Okay, so the problem tells us that when we see `a+b+c+d`, it really means we group the first three numbers together first: `(a+b+c)+d`. We need to show that this is the same as grouping it like `(a+b)+(c+d)`.

1. Let's start with what we're given: `a+b+c+d` is defined as `(a+b+c)+d`.
2. Now, let's think about the part inside the first parentheses: `(a+b+c)`. Using the *same rule* they gave us for four numbers, if we have three numbers, `a+b+c` means we group the first two: `(a+b)+c`.
3. So, we can replace `(a+b+c)` in our first expression with `((a+b)+c)`. This makes our whole expression look like `((a+b)+c)+d`.
4. Here's the cool part about adding numbers: when you add three numbers together, like `X`, `Y`, and `Z`, it doesn't matter if you add `(X+Y)` first and then add `Z`, or if you add `X` first to `(Y+Z)`. They are the same!

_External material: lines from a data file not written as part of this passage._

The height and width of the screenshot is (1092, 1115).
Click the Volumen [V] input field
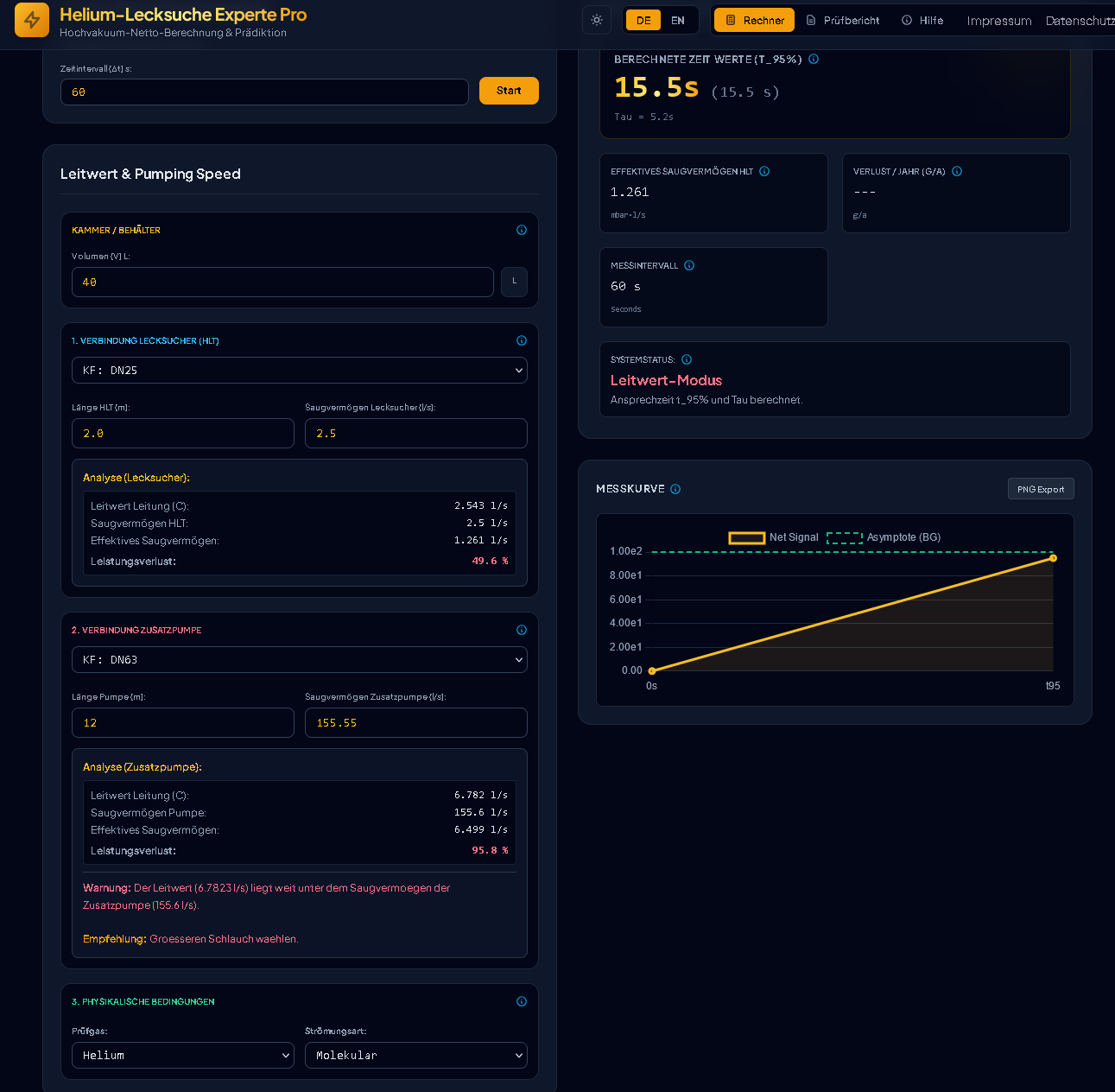(282, 282)
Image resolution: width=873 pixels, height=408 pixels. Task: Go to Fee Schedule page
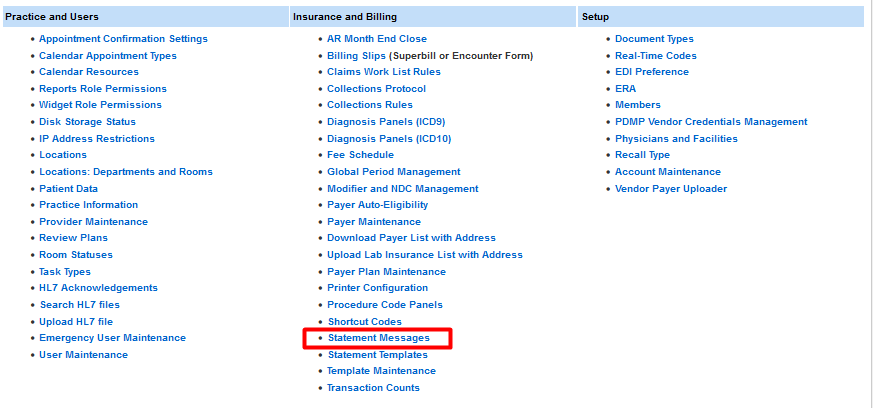click(x=360, y=155)
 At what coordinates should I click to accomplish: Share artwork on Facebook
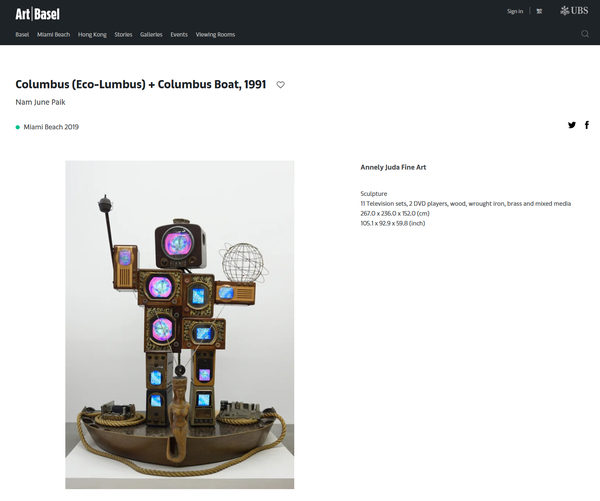pos(587,125)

So `(X+Y)+Z` is the same as `X+(Y+Z)`.
5. In our expression, let's pretend `(a+b)` is like one big number (let's call it `X`). Then our expression looks like `(X+c)+d`.
6. Using our rule from step 4, `(X+c)+d` can be rewritten as `X+(c+d)`.
7. Now, let's put `(a+b)` back in where `X` was. So, `X+(c+d)` becomes `(a+b)+(c+d)`.

And look! We started with `a+b+c+d` (which was defined as `(a+b+c)+d`) and ended up with `(a+b)+(c+d)`. They are the same! So we proved it!